▶ [WORK INSTRUCTION]: Retype the data below in full, keeping every character as it is.
● ● ●
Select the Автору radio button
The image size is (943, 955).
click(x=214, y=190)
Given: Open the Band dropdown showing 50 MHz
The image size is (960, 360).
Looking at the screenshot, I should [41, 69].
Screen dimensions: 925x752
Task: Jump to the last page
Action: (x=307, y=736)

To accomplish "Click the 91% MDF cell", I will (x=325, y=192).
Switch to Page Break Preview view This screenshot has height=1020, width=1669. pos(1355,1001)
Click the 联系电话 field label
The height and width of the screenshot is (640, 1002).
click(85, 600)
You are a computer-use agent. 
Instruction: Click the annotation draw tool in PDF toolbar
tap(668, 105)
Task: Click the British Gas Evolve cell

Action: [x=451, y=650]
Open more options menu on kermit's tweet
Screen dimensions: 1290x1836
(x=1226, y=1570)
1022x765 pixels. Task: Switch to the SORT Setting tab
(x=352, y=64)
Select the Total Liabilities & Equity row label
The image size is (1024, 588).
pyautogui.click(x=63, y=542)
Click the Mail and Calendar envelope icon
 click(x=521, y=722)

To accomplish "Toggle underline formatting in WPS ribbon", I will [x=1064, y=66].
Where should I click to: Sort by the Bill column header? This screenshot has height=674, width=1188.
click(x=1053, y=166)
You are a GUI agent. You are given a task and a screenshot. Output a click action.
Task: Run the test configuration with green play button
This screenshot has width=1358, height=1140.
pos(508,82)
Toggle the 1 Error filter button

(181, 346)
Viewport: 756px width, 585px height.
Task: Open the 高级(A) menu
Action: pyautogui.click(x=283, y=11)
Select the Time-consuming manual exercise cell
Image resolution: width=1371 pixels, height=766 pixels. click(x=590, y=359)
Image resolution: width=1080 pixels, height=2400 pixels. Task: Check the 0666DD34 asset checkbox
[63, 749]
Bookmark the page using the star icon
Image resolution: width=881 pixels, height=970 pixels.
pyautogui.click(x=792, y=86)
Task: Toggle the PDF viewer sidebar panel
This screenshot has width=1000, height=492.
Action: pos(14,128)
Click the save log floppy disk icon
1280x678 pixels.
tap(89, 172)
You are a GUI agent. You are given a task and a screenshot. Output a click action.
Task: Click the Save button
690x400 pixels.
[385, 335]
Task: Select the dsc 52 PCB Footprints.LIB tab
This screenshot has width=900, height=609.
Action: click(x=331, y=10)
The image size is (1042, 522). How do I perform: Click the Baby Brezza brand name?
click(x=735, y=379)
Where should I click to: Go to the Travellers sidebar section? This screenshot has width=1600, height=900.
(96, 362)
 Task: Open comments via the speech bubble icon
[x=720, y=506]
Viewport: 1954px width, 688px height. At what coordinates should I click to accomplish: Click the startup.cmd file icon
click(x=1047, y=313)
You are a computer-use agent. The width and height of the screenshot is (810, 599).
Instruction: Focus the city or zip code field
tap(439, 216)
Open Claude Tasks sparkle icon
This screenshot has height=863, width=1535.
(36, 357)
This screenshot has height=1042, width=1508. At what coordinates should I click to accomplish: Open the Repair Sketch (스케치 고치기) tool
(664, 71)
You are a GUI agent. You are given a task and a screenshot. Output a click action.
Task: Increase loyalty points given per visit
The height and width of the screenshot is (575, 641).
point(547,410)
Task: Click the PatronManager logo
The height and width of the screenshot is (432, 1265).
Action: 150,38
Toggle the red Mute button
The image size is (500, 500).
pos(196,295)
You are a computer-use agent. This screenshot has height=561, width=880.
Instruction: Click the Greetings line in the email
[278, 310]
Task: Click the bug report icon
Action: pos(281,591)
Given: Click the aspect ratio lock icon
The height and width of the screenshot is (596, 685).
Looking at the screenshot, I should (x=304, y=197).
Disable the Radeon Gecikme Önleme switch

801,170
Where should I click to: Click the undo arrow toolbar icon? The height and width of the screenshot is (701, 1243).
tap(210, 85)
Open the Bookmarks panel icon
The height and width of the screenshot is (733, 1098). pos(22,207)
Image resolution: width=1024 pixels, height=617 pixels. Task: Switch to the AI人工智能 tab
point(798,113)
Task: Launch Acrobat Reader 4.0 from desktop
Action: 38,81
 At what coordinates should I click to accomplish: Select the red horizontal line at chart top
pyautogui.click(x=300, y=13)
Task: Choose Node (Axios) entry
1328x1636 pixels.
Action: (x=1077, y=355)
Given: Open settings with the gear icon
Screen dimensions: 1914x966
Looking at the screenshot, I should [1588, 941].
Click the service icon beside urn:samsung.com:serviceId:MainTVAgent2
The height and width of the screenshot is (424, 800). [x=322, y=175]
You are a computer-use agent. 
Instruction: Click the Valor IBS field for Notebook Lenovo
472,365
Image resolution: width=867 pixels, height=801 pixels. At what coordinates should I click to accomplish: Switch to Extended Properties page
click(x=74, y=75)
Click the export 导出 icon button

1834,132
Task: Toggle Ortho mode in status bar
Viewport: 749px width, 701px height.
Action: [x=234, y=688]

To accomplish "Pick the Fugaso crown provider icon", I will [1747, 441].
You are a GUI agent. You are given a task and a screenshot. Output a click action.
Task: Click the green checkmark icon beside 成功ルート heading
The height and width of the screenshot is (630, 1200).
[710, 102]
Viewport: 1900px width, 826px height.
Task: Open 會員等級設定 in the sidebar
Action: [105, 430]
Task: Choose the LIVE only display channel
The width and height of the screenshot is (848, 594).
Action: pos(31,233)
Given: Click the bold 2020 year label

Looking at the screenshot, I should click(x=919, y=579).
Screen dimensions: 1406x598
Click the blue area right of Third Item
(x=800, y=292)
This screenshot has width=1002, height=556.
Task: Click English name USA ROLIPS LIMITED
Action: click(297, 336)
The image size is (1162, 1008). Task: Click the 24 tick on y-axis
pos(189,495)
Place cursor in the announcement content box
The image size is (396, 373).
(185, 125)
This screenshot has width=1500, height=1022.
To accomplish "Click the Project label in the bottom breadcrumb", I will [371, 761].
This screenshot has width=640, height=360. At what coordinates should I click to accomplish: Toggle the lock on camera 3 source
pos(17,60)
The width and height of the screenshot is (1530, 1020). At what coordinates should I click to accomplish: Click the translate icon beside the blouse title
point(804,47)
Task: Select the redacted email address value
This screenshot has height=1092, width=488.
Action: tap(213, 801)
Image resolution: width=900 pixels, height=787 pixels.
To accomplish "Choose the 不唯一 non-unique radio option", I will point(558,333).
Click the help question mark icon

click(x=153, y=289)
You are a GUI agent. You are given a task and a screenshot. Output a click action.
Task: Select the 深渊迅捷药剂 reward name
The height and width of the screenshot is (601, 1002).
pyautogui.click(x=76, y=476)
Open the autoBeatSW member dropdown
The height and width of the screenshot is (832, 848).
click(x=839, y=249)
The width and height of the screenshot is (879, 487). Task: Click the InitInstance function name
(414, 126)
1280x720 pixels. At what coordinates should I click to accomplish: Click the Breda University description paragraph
● ● ●
▶ [ANSWER BELOW]:
Select the Автору radio button
The image size is (943, 955).
click(x=214, y=190)
Given: Open the Band dropdown showing 50 MHz
The image size is (960, 360).
Looking at the screenshot, I should [41, 69].
Screen dimensions: 925x752
Task: Jump to the last page
Action: (x=307, y=736)

To accomplish "Click the 91% MDF cell", I will (x=325, y=192).
Switch to Page Break Preview view This screenshot has height=1020, width=1669. pos(1355,1001)
Click the 联系电话 field label
The height and width of the screenshot is (640, 1002).
click(85, 600)
You are a computer-use agent. 
Instruction: Click the annotation draw tool in PDF toolbar
tap(668, 105)
Task: Click the British Gas Evolve cell

Action: [x=451, y=650]
Open more options menu on kermit's tweet
Screen dimensions: 1290x1836
(x=1226, y=1570)
1022x765 pixels. Task: Switch to the SORT Setting tab
(x=352, y=64)
Select the Total Liabilities & Equity row label
The image size is (1024, 588).
pyautogui.click(x=63, y=542)
Click the Mail and Calendar envelope icon
 click(x=521, y=722)

To accomplish "Toggle underline formatting in WPS ribbon", I will [x=1064, y=66].
Where should I click to: Sort by the Bill column header? This screenshot has height=674, width=1188.
click(x=1053, y=166)
You are a GUI agent. You are given a task and a screenshot. Output a click action.
Task: Run the test configuration with green play button
This screenshot has width=1358, height=1140.
pos(508,82)
Toggle the 1 Error filter button

(181, 346)
Viewport: 756px width, 585px height.
Task: Open the 高级(A) menu
Action: pyautogui.click(x=283, y=11)
Select the Time-consuming manual exercise cell
Image resolution: width=1371 pixels, height=766 pixels. click(x=590, y=359)
Image resolution: width=1080 pixels, height=2400 pixels. Task: Check the 0666DD34 asset checkbox
[63, 749]
Bookmark the page using the star icon
Image resolution: width=881 pixels, height=970 pixels.
pyautogui.click(x=792, y=86)
Task: Toggle the PDF viewer sidebar panel
This screenshot has width=1000, height=492.
Action: pos(14,128)
Click the save log floppy disk icon
1280x678 pixels.
tap(89, 172)
You are a GUI agent. You are given a task and a screenshot. Output a click action.
Task: Click the Save button
690x400 pixels.
[385, 335]
Task: Select the dsc 52 PCB Footprints.LIB tab
This screenshot has width=900, height=609.
Action: click(x=331, y=10)
The image size is (1042, 522). How do I perform: Click the Baby Brezza brand name?
click(x=735, y=379)
Where should I click to: Go to the Travellers sidebar section? This screenshot has width=1600, height=900.
(96, 362)
 Task: Open comments via the speech bubble icon
[x=720, y=506]
Viewport: 1954px width, 688px height. At what coordinates should I click to accomplish: Click the startup.cmd file icon
click(x=1047, y=313)
You are a computer-use agent. The width and height of the screenshot is (810, 599).
Instruction: Focus the city or zip code field
tap(439, 216)
Open Claude Tasks sparkle icon
This screenshot has height=863, width=1535.
(36, 357)
This screenshot has height=1042, width=1508. At what coordinates should I click to accomplish: Open the Repair Sketch (스케치 고치기) tool
(664, 71)
You are a GUI agent. You are given a task and a screenshot. Output a click action.
Task: Increase loyalty points given per visit
The height and width of the screenshot is (575, 641).
point(547,410)
Task: Click the PatronManager logo
The height and width of the screenshot is (432, 1265).
Action: 150,38
Toggle the red Mute button
The image size is (500, 500).
pos(196,295)
You are a computer-use agent. This screenshot has height=561, width=880.
Instruction: Click the Greetings line in the email
[278, 310]
Task: Click the bug report icon
Action: pos(281,591)
Given: Click the aspect ratio lock icon
The height and width of the screenshot is (596, 685).
Looking at the screenshot, I should (x=304, y=197).
Disable the Radeon Gecikme Önleme switch

801,170
Where should I click to: Click the undo arrow toolbar icon? The height and width of the screenshot is (701, 1243).
tap(210, 85)
Open the Bookmarks panel icon
The height and width of the screenshot is (733, 1098). pos(22,207)
Image resolution: width=1024 pixels, height=617 pixels. Task: Switch to the AI人工智能 tab
point(798,113)
Task: Launch Acrobat Reader 4.0 from desktop
Action: 38,81
 At what coordinates should I click to accomplish: Select the red horizontal line at chart top
pyautogui.click(x=300, y=13)
Task: Choose Node (Axios) entry
1328x1636 pixels.
Action: (x=1077, y=355)
Given: Open settings with the gear icon
Screen dimensions: 1914x966
Looking at the screenshot, I should [1588, 941].
Click the service icon beside urn:samsung.com:serviceId:MainTVAgent2
The height and width of the screenshot is (424, 800). [x=322, y=175]
You are a computer-use agent. 
Instruction: Click the Valor IBS field for Notebook Lenovo
472,365
Image resolution: width=867 pixels, height=801 pixels. At what coordinates should I click to accomplish: Switch to Extended Properties page
click(x=74, y=75)
Click the export 导出 icon button

1834,132
Task: Toggle Ortho mode in status bar
Viewport: 749px width, 701px height.
Action: [x=234, y=688]

To accomplish "Pick the Fugaso crown provider icon", I will [1747, 441].
You are a GUI agent. You are given a task and a screenshot. Output a click action.
Task: Click the green checkmark icon beside 成功ルート heading
The height and width of the screenshot is (630, 1200).
[710, 102]
Viewport: 1900px width, 826px height.
Task: Open 會員等級設定 in the sidebar
Action: [105, 430]
Task: Choose the LIVE only display channel
The width and height of the screenshot is (848, 594).
Action: pos(31,233)
Given: Click the bold 2020 year label

Looking at the screenshot, I should click(x=919, y=579).
Screen dimensions: 1406x598
Click the blue area right of Third Item
(x=800, y=292)
This screenshot has width=1002, height=556.
Task: Click English name USA ROLIPS LIMITED
Action: click(297, 336)
The image size is (1162, 1008). Task: Click the 24 tick on y-axis
pos(189,495)
Place cursor in the announcement content box
The image size is (396, 373).
(185, 125)
This screenshot has width=1500, height=1022.
To accomplish "Click the Project label in the bottom breadcrumb", I will [371, 761].
This screenshot has width=640, height=360. At what coordinates should I click to accomplish: Toggle the lock on camera 3 source
pos(17,60)
The width and height of the screenshot is (1530, 1020). At what coordinates should I click to accomplish: Click the translate icon beside the blouse title
point(804,47)
Task: Select the redacted email address value
This screenshot has height=1092, width=488.
Action: tap(213, 801)
Image resolution: width=900 pixels, height=787 pixels.
To accomplish "Choose the 不唯一 non-unique radio option", I will point(558,333).
Click the help question mark icon

click(x=153, y=289)
You are a GUI agent. You are given a task and a screenshot. Output a click action.
Task: Select the 深渊迅捷药剂 reward name
The height and width of the screenshot is (601, 1002).
pyautogui.click(x=76, y=476)
Open the autoBeatSW member dropdown
The height and width of the screenshot is (832, 848).
click(x=839, y=249)
The width and height of the screenshot is (879, 487). Task: Click the InitInstance function name
(414, 126)
1280x720 pixels. At what coordinates should I click to accomplish: Click the Breda University description paragraph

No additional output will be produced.